Episode Transcript
CONSECRATE
Wake up, sleeper, rise from the dead, and Christ will shine on you.
Jesus, I belong to you.
I lift up my heart to you.
I set my mind on you.
I fix my eyes on you.
I offer my body to you as a living sacrifice.
Jesus, we belong to you.
Praying in the name of the Father, and the Son, and the Holy Spirit, amen.
HEAR
Habakkuk 3:17–19 NIV
Though the fig tree does not bud
and there are no grapes on the vines,
though the olive crop fails
and the fields produce no food,
though there are no sheep in the pen
and no cattle in the stalls,
yet I will rejoice in the LORD,
I will be joyful in God my Savior.
The Sovereign LORD is my strength;
he makes my feet like the feet of a deer,
he enables me to tread on the heights.
CONSIDER
For the past six months or so, I have been daily walking through Psalm 84. It’s one of the greatest hits of the whole collection. Through the summer a friend and I texted it back and forth, verse by verse, throughout the day every day. This is the slow-walking way of rememberizing. There is a movement in the Psalm reminiscent of the Habakkuk text we’ve been engaging. Let’s call it “The Baka Descent.”

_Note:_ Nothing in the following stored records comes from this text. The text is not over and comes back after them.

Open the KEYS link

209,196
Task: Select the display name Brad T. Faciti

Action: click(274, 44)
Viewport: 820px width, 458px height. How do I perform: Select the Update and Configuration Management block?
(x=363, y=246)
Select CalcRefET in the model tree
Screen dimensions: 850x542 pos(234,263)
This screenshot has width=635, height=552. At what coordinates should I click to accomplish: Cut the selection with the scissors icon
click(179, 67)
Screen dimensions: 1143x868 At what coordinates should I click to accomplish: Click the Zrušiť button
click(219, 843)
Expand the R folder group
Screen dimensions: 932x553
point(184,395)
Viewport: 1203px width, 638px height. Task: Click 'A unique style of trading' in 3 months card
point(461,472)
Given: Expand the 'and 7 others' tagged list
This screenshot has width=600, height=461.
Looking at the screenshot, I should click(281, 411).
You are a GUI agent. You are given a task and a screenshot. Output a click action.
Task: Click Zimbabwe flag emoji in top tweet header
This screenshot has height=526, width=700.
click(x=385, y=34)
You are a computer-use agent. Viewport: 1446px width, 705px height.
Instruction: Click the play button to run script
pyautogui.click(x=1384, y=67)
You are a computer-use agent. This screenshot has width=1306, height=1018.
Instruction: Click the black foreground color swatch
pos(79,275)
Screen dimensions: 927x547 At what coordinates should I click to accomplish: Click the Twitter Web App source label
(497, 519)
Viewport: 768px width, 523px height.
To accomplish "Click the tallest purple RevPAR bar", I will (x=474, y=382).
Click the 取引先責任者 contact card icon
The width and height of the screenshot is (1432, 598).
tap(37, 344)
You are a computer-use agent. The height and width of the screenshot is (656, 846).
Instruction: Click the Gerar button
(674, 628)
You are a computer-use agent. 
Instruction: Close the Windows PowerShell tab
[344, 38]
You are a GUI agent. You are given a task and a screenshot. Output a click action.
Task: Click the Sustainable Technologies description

Blessed are those whose strength is in you,
whose hearts are set on pilgrimage.
As they pass through the Valley of Baka,
they make it a place of springs;
the autumn rains also cover it with pools.
They go from strength to strength,
till each appears before God in Zion. (Ps. 84:5–7)
The Valley of Baka is also known in the Bible as the Valley of Tears or the Valley of Weeping. Here’s the fascinating part: those whose strength is in God make the place of tears and weeping a place of springs. It sounds like Valley #18, doesn’t it? Yet I will rejoice in the LORD. How does one make the place of tears a place of springs? Even more so, how in a place of weakness and loss does this next bit happen? “They go from strength to strength, till each appears before God in Zion.”
The groundbreaking secret comes in Habakkuk 3:19, which we shall call “Ascent #19.”
The Sovereign LORD is my strength.
Descent #17: No figs, no grapes, no olives, no grain, no sheep, no cattle, no health, no wealth, no happy times, no fun, no vacations, and so forth design to untether us from all the strengths that were never really strengths to begin with.
Valley #18: Yet, I will rejoice in the LORD, I will be joyful in God my Savior.
Notice it is a different thing to be joyful for God my Savior and to be joyful in God my Savior. But watch where this mysterious place of power leads:
Ascent #19: The Sovereign LORD is my strength.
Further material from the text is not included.